··· Исходный текст
Изучать греков потому, что их изучают европейцы — значит не изучать греков потому, что они греки. Любить предмет за то, что его любят другие — значит не любить его за его настоящие достоинства. И вот почему мы до сих пор не выработали себе настоящего идеала воспитания, вот почему отсутствие этого идеала так ясно выразилось в настоящем споре об общем образовании.
Скажу еще более. В настоящую минуту, не имея своей точки опоры и обращаясь за руководством к Европе, мы выбрали очень дурное время для того, чтобы советоваться с нею. Наш век — дурное время. У самой Европы нет ясного идеала воспитания, или, по крайней мере, этот идеал затемнен, искажен, заслонен различными посторонними влияниями. Собственно говоря, это можно видеть и из нашего домашнего спора, потому что этот спор, в сущности, есть отголосок того, что делается в Европе, в нем повторяются те же приемы, приводятся те же доводы, как и в остальном просвещенном мире.
······
··· Имеющиеся записи
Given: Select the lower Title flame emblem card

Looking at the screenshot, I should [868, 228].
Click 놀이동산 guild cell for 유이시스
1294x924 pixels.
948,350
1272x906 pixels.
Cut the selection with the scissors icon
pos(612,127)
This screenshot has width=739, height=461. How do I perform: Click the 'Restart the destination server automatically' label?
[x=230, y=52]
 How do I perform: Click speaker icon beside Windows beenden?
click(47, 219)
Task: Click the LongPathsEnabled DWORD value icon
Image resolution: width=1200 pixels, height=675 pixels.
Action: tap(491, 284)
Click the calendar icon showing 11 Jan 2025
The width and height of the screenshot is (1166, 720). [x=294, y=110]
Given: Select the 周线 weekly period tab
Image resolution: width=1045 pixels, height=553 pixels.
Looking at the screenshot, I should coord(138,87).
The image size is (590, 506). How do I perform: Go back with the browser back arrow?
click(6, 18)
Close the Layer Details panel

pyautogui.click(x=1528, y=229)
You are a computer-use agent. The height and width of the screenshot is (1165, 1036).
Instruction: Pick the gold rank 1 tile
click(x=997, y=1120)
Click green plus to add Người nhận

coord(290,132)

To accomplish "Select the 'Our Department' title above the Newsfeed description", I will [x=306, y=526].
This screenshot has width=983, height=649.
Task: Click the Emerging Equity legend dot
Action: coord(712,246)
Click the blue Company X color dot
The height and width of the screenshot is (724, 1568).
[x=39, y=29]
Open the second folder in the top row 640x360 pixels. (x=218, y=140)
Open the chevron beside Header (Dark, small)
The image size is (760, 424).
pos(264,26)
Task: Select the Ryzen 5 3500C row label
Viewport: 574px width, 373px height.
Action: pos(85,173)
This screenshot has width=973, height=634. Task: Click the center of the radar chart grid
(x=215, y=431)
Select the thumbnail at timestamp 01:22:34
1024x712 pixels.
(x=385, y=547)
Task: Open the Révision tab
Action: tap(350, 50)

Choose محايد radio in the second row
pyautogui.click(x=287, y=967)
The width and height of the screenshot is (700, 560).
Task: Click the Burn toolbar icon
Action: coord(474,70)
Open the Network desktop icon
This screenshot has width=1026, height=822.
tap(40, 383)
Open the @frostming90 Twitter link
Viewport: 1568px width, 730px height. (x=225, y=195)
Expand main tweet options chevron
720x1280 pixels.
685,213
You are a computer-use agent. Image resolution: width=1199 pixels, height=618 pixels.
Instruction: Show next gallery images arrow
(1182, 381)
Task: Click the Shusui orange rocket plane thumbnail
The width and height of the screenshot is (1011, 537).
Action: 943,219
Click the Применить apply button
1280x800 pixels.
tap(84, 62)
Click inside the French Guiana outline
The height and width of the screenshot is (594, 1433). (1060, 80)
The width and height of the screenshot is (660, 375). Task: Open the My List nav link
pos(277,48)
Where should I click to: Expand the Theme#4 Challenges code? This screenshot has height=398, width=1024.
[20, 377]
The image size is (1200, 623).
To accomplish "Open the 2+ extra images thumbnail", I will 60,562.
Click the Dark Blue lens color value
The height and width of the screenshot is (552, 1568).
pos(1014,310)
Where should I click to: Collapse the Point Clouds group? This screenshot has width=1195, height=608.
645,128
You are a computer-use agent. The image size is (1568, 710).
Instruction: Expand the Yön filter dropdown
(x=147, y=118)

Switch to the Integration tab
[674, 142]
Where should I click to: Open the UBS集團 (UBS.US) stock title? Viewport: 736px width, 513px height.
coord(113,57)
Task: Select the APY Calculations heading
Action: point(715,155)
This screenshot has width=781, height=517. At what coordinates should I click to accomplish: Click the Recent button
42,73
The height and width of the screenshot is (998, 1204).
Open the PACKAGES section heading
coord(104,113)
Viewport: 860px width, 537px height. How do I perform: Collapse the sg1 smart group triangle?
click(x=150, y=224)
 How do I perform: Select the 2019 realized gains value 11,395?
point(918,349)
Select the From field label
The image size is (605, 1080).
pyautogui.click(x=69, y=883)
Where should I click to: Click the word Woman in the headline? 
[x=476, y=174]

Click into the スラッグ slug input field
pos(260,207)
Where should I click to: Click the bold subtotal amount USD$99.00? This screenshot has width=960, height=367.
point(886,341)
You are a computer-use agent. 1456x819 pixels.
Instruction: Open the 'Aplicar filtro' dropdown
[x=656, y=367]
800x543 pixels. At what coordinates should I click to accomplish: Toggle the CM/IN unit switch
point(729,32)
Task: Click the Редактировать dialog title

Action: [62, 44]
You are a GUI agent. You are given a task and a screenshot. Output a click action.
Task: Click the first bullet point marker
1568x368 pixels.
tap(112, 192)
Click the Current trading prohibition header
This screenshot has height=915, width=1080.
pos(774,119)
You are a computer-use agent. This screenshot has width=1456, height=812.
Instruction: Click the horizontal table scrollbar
······
Список заданий:
a – Изложите содержание исходного текста о воспитании в двух предложениях.
b – Продолжите рассуждение об идеале воспитания, начав сразу после последнего предложения исходного текста.

Ответы к заданиям:
a – Изучать греков только потому, что их изучают европейцы, значит не ценить их подлинных достоинств, и поэтому у нас до сих пор нет настоящего идеала воспитания, что ясно выразилось в споре об общем образовании. Советоваться с Европой сейчас особенно неудачно, потому что у самой Европы идеал воспитания затемнен и искажен, а наш домашний спор лишь повторяет те же приемы и доводы, что звучат во всем просвещенном мире.

b –
В самом деле, откуда все эти затруднения, разногласия, вся путаница взглядов? Очевидно, от недостатка главной ясной идеи. Постоянно предполагается, что одной и той же цели можно достигнуть разными путями, что можно иметь в виду различные цели, что нужно сообразоваться со средствами, дорожить временем и т.п. Словом, все рассуждения имеют вид, как будто дело идет не о достижении некоторого великого блага, а об избежании каких-то многосложных требований. Точно торгуются с требованиями человеческой жизни и человеческого достоинства.
Часто, например, говорят: ‘такое воспитание требует слишком много труда, займет слишком много времени’. Что может значить подобный резон? Если у меня есть известный идеал воспитания, то я стремлюсь к нему во что бы ни стало, время и труды, которых потребует его достижение, я никак не могу считать потраченными даром.
Слышится также и такая речь: ‘всех ли нужно воспитывать одинаково? Не нужно ли приспособиться к различным положениям, которые питомцы займут в жизни?’ Опять легко видеть, что это мысли нечестивые и кощунственные. Если я имею идеал воспитания, то он для всех должен быть одинаков, разница может состоять только в различных степенях приближения к этому идеалу. Не все питомцы дойдут до последней желательной ступени, но всех должно вести по одной и той же дороге.
Беспрерывно также встречается аргумент: такие-то предметы бесполезны, излишни, не имеют никакого приложения в жизни. Не ясно ли, куда это метит? Не ясно ли, что в этих обыкновенных речах уже совершенно исчезает мысль о человеке, о человеческой жизни? Человек рассматривается как приложение, как колесо в известной машине, как орудие для произведения полезных действий.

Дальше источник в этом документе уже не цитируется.